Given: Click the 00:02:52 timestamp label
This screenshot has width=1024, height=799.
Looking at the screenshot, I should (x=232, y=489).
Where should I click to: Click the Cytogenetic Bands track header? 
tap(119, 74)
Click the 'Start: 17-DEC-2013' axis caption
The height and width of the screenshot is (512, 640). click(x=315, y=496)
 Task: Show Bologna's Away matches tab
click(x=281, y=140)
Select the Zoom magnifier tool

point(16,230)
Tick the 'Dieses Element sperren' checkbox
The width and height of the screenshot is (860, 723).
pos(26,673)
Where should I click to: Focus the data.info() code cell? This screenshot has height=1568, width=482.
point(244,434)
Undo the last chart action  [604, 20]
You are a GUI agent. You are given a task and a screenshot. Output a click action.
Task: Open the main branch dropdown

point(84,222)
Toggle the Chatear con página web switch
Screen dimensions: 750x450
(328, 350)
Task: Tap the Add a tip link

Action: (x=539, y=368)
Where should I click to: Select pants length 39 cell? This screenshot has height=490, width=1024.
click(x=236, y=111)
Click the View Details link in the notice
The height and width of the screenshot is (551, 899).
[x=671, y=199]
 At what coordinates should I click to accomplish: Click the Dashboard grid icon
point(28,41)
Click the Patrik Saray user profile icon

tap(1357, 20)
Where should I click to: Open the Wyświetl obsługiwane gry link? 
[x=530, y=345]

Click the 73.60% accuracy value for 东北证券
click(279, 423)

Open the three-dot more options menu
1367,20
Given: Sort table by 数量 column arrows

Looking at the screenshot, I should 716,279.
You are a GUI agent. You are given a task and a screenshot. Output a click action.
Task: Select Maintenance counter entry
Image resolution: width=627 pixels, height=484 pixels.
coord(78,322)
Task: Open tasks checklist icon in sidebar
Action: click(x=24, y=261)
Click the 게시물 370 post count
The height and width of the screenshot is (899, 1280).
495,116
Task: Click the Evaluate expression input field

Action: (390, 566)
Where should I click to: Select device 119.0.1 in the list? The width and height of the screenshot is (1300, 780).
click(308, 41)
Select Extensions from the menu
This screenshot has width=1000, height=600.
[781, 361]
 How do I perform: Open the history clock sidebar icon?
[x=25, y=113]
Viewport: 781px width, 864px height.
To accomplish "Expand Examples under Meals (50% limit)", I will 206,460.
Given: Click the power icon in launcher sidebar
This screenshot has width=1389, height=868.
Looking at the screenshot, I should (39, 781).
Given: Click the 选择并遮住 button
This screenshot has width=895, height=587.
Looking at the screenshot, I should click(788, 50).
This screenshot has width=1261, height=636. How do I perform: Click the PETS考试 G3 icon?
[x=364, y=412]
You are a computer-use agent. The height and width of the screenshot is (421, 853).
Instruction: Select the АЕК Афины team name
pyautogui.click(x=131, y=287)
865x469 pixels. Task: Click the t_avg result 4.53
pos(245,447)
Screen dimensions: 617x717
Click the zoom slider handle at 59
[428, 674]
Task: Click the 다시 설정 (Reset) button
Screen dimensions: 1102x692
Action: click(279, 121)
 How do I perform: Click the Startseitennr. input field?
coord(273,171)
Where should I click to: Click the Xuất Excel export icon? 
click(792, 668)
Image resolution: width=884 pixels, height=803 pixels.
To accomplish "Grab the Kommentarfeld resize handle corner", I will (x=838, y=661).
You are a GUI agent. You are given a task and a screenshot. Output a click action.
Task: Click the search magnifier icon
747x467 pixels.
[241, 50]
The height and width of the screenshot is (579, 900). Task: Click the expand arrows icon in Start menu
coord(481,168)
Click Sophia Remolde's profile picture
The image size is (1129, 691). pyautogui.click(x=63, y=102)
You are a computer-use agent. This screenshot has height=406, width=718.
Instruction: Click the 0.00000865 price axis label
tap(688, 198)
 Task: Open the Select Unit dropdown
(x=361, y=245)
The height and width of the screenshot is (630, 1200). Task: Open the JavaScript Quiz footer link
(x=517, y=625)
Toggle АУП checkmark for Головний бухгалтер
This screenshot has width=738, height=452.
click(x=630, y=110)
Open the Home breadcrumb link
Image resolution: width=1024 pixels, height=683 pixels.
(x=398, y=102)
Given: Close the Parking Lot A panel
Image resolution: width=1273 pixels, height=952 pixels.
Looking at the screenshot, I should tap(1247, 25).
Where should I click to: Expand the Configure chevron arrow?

^^^^^^^^

__WHAT YOU HAVE TO DO__. Write the listing out again, exactly as it reads.

__SOLUTION TO THIS TASK__.
Given: Click the 00:02:52 timestamp label
This screenshot has width=1024, height=799.
Looking at the screenshot, I should (x=232, y=489).
Where should I click to: Click the Cytogenetic Bands track header? 
tap(119, 74)
Click the 'Start: 17-DEC-2013' axis caption
The height and width of the screenshot is (512, 640). click(x=315, y=496)
 Task: Show Bologna's Away matches tab
click(x=281, y=140)
Select the Zoom magnifier tool

point(16,230)
Tick the 'Dieses Element sperren' checkbox
The width and height of the screenshot is (860, 723).
pos(26,673)
Where should I click to: Focus the data.info() code cell? This screenshot has height=1568, width=482.
point(244,434)
Undo the last chart action  [604, 20]
You are a GUI agent. You are given a task and a screenshot. Output a click action.
Task: Open the main branch dropdown

point(84,222)
Toggle the Chatear con página web switch
Screen dimensions: 750x450
(328, 350)
Task: Tap the Add a tip link

Action: (x=539, y=368)
Where should I click to: Select pants length 39 cell? This screenshot has height=490, width=1024.
click(x=236, y=111)
Click the View Details link in the notice
The height and width of the screenshot is (551, 899).
[x=671, y=199]
 At what coordinates should I click to accomplish: Click the Dashboard grid icon
point(28,41)
Click the Patrik Saray user profile icon

tap(1357, 20)
Where should I click to: Open the Wyświetl obsługiwane gry link? 
[x=530, y=345]

Click the 73.60% accuracy value for 东北证券
click(279, 423)

Open the three-dot more options menu
1367,20
Given: Sort table by 数量 column arrows

Looking at the screenshot, I should 716,279.
You are a GUI agent. You are given a task and a screenshot. Output a click action.
Task: Select Maintenance counter entry
Image resolution: width=627 pixels, height=484 pixels.
coord(78,322)
Task: Open tasks checklist icon in sidebar
Action: click(x=24, y=261)
Click the 게시물 370 post count
The height and width of the screenshot is (899, 1280).
495,116
Task: Click the Evaluate expression input field

Action: (390, 566)
Where should I click to: Select device 119.0.1 in the list? The width and height of the screenshot is (1300, 780).
click(308, 41)
Select Extensions from the menu
This screenshot has width=1000, height=600.
[781, 361]
 How do I perform: Open the history clock sidebar icon?
[x=25, y=113]
Viewport: 781px width, 864px height.
To accomplish "Expand Examples under Meals (50% limit)", I will 206,460.
Given: Click the power icon in launcher sidebar
This screenshot has width=1389, height=868.
Looking at the screenshot, I should (39, 781).
Given: Click the 选择并遮住 button
This screenshot has width=895, height=587.
Looking at the screenshot, I should click(788, 50).
This screenshot has width=1261, height=636. How do I perform: Click the PETS考试 G3 icon?
[x=364, y=412]
You are a computer-use agent. The height and width of the screenshot is (421, 853).
Instruction: Select the АЕК Афины team name
pyautogui.click(x=131, y=287)
865x469 pixels. Task: Click the t_avg result 4.53
pos(245,447)
Screen dimensions: 617x717
Click the zoom slider handle at 59
[428, 674]
Task: Click the 다시 설정 (Reset) button
Screen dimensions: 1102x692
Action: click(279, 121)
 How do I perform: Click the Startseitennr. input field?
coord(273,171)
Where should I click to: Click the Xuất Excel export icon? 
click(792, 668)
Image resolution: width=884 pixels, height=803 pixels.
To accomplish "Grab the Kommentarfeld resize handle corner", I will (x=838, y=661).
You are a GUI agent. You are given a task and a screenshot. Output a click action.
Task: Click the search magnifier icon
747x467 pixels.
[241, 50]
The height and width of the screenshot is (579, 900). Task: Click the expand arrows icon in Start menu
coord(481,168)
Click Sophia Remolde's profile picture
The image size is (1129, 691). pyautogui.click(x=63, y=102)
You are a computer-use agent. This screenshot has height=406, width=718.
Instruction: Click the 0.00000865 price axis label
tap(688, 198)
 Task: Open the Select Unit dropdown
(x=361, y=245)
The height and width of the screenshot is (630, 1200). Task: Open the JavaScript Quiz footer link
(x=517, y=625)
Toggle АУП checkmark for Головний бухгалтер
This screenshot has width=738, height=452.
click(x=630, y=110)
Open the Home breadcrumb link
Image resolution: width=1024 pixels, height=683 pixels.
(x=398, y=102)
Given: Close the Parking Lot A panel
Image resolution: width=1273 pixels, height=952 pixels.
Looking at the screenshot, I should tap(1247, 25).
Where should I click to: Expand the Configure chevron arrow?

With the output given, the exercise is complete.